### [SET PROBLEM]
Write out the records below as a JSON list of strings, one string per line and no entries for blank lines, beginning with the line that contains "Viewport: 636px width, 626px" and continuing through the line that contains "click(x=396, y=408)".

### [ROWS]
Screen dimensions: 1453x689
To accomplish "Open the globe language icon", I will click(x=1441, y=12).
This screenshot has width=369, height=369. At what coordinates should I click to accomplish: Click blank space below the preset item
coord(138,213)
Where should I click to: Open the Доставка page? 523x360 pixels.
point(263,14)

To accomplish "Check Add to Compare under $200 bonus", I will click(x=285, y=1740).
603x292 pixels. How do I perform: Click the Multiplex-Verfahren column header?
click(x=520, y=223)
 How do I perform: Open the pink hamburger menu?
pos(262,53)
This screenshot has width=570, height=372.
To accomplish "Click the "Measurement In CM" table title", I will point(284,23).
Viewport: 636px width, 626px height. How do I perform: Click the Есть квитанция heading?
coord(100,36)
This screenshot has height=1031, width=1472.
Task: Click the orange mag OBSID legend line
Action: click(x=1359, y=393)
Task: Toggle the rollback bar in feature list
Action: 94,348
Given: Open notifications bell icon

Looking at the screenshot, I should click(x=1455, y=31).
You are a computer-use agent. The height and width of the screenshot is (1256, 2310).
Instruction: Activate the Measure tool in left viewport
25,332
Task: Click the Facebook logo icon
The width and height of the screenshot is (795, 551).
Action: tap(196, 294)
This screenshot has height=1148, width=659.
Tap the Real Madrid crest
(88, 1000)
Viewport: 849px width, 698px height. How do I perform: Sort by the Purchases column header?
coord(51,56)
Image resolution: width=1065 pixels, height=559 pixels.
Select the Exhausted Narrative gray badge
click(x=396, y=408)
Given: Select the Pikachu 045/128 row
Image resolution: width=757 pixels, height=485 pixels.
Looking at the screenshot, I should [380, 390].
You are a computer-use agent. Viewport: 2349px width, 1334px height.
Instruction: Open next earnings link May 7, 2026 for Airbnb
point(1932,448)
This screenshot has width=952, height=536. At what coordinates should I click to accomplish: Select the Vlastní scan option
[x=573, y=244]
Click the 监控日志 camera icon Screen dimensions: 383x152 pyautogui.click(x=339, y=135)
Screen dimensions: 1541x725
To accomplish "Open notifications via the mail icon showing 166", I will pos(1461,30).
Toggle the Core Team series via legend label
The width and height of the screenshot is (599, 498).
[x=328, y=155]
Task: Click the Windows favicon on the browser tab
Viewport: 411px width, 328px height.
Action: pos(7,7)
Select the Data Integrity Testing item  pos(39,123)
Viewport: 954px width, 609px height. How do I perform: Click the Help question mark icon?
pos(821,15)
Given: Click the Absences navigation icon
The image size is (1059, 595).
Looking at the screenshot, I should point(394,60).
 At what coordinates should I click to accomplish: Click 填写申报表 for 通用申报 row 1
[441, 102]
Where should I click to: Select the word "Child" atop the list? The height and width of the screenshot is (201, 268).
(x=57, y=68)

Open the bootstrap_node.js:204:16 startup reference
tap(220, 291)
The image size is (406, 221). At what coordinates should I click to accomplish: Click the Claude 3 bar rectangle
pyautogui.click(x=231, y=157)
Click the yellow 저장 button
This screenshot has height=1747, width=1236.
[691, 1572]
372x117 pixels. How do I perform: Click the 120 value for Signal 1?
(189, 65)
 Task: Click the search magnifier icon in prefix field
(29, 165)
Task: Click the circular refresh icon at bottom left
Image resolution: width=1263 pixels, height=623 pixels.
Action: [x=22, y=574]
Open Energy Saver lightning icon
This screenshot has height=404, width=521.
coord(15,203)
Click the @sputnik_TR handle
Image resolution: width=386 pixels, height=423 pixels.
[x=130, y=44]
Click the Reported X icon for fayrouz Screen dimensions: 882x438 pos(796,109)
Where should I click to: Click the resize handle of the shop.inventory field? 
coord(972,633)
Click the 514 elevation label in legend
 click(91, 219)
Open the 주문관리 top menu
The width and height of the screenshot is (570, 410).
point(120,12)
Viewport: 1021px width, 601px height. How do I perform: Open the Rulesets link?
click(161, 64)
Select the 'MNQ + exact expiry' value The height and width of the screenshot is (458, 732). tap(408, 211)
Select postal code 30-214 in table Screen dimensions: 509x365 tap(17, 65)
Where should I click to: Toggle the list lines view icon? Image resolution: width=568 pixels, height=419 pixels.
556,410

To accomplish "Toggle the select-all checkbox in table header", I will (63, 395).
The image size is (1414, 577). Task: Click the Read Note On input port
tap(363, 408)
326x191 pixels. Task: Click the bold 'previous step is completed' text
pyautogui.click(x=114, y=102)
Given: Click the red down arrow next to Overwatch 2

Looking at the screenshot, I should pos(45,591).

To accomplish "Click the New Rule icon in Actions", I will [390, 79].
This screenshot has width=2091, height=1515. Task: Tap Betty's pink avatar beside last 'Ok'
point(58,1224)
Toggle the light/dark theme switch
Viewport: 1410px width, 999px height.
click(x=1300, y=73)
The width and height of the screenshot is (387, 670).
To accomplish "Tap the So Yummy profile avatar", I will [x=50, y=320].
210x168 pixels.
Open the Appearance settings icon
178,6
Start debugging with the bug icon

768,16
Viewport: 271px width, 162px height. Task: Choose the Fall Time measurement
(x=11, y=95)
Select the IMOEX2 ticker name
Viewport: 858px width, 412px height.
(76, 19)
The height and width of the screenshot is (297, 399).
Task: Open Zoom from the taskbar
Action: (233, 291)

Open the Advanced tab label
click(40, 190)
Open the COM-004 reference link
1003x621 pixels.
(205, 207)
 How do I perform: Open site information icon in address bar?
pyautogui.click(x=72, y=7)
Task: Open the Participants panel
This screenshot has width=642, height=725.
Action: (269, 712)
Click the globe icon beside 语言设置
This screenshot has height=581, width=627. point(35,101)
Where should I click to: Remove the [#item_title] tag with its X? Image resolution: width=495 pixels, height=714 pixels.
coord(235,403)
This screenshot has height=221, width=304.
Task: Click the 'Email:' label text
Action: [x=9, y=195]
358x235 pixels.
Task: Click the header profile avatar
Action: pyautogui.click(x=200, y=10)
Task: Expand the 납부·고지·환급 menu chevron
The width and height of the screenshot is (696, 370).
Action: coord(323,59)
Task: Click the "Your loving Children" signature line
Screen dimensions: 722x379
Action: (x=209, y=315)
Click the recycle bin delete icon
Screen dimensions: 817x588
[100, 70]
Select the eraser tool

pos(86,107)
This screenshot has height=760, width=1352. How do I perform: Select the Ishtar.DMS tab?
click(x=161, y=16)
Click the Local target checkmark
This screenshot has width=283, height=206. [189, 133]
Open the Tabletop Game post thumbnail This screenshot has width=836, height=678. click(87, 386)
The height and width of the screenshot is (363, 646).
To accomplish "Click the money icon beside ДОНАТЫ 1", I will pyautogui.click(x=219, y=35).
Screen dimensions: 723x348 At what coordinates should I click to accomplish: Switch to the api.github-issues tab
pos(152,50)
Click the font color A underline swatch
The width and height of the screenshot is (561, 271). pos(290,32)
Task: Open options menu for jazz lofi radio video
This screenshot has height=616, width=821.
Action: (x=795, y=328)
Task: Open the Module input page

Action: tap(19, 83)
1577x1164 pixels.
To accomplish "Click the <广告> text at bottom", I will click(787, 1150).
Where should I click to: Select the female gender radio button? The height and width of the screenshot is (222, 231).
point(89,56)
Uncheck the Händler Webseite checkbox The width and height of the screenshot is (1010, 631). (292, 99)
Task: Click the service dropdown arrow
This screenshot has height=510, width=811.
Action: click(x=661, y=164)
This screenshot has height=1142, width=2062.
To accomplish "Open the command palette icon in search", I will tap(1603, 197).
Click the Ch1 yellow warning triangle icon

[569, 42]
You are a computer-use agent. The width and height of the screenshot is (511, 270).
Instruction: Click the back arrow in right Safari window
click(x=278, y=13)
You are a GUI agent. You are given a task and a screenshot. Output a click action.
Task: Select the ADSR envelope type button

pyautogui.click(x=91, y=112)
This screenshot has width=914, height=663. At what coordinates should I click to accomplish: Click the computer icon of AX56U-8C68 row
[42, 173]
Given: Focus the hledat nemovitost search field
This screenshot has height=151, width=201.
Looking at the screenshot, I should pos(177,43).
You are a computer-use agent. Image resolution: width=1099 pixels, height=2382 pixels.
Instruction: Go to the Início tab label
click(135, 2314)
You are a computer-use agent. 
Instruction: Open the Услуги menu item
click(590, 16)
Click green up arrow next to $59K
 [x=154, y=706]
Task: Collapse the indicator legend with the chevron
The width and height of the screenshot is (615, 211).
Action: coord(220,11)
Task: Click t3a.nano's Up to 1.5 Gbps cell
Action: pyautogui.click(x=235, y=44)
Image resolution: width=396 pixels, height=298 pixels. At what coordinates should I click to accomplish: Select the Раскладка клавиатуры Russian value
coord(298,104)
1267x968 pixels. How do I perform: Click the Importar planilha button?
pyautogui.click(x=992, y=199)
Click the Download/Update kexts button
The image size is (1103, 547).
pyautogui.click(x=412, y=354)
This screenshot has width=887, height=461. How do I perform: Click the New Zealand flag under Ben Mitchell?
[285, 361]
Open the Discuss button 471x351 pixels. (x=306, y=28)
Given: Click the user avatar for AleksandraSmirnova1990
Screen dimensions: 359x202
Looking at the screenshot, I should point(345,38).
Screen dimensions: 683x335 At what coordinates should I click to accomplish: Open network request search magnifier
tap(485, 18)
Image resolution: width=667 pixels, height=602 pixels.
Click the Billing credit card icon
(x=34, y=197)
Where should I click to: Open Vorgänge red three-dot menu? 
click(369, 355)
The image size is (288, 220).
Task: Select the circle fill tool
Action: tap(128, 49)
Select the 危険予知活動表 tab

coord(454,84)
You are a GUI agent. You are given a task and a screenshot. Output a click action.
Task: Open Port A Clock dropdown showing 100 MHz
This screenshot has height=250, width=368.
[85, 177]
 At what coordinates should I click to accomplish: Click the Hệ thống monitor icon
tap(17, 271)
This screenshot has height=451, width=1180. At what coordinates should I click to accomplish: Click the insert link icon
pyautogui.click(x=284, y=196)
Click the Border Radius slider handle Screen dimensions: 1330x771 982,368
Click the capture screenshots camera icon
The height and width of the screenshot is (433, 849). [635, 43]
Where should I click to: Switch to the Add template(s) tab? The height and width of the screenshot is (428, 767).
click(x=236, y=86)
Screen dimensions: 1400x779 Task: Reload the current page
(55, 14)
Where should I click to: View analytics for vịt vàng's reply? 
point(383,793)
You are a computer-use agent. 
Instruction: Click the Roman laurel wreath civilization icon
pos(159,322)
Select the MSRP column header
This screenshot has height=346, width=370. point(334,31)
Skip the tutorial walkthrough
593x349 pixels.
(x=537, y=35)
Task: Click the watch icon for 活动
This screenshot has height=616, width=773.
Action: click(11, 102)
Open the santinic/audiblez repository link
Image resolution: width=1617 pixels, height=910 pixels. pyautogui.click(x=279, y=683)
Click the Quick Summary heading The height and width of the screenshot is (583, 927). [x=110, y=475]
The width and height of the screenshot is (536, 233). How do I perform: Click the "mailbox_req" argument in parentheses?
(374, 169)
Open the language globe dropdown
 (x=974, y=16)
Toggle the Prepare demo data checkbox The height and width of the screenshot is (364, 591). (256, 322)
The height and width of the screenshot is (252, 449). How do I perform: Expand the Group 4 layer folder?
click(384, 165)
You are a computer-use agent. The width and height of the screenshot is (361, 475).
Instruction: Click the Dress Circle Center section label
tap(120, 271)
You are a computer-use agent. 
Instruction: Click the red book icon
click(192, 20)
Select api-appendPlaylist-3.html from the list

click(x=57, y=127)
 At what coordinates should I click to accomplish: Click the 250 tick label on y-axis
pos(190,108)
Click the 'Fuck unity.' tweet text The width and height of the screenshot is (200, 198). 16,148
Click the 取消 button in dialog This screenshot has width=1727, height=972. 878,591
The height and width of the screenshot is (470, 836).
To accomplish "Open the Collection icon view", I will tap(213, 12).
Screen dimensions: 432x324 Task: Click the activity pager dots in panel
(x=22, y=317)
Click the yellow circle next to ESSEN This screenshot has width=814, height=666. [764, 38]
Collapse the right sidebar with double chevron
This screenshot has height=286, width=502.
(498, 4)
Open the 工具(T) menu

### [RESULT]
[
  "Viewport: 636px width, 626px height. How do I perform: Click the Есть квитанция heading?",
  "coord(100,36)",
  "This screenshot has height=1031, width=1472.",
  "Task: Click the orange mag OBSID legend line",
  "Action: click(x=1359, y=393)",
  "Task: Toggle the rollback bar in feature list",
  "Action: 94,348",
  "Given: Open notifications bell icon",
  "Looking at the screenshot, I should click(x=1455, y=31).",
  "You are a computer-use agent. The height and width of the screenshot is (1256, 2310).",
  "Instruction: Activate the Measure tool in left viewport",
  "25,332",
  "Task: Click the Facebook logo icon",
  "The width and height of the screenshot is (795, 551).",
  "Action: tap(196, 294)",
  "This screenshot has height=1148, width=659.",
  "Tap the Real Madrid crest",
  "(88, 1000)",
  "Viewport: 849px width, 698px height. How do I perform: Sort by the Purchases column header?",
  "coord(51,56)",
  "Image resolution: width=1065 pixels, height=559 pixels.",
  "Select the Exhausted Narrative gray badge",
  "click(x=396, y=408)"
]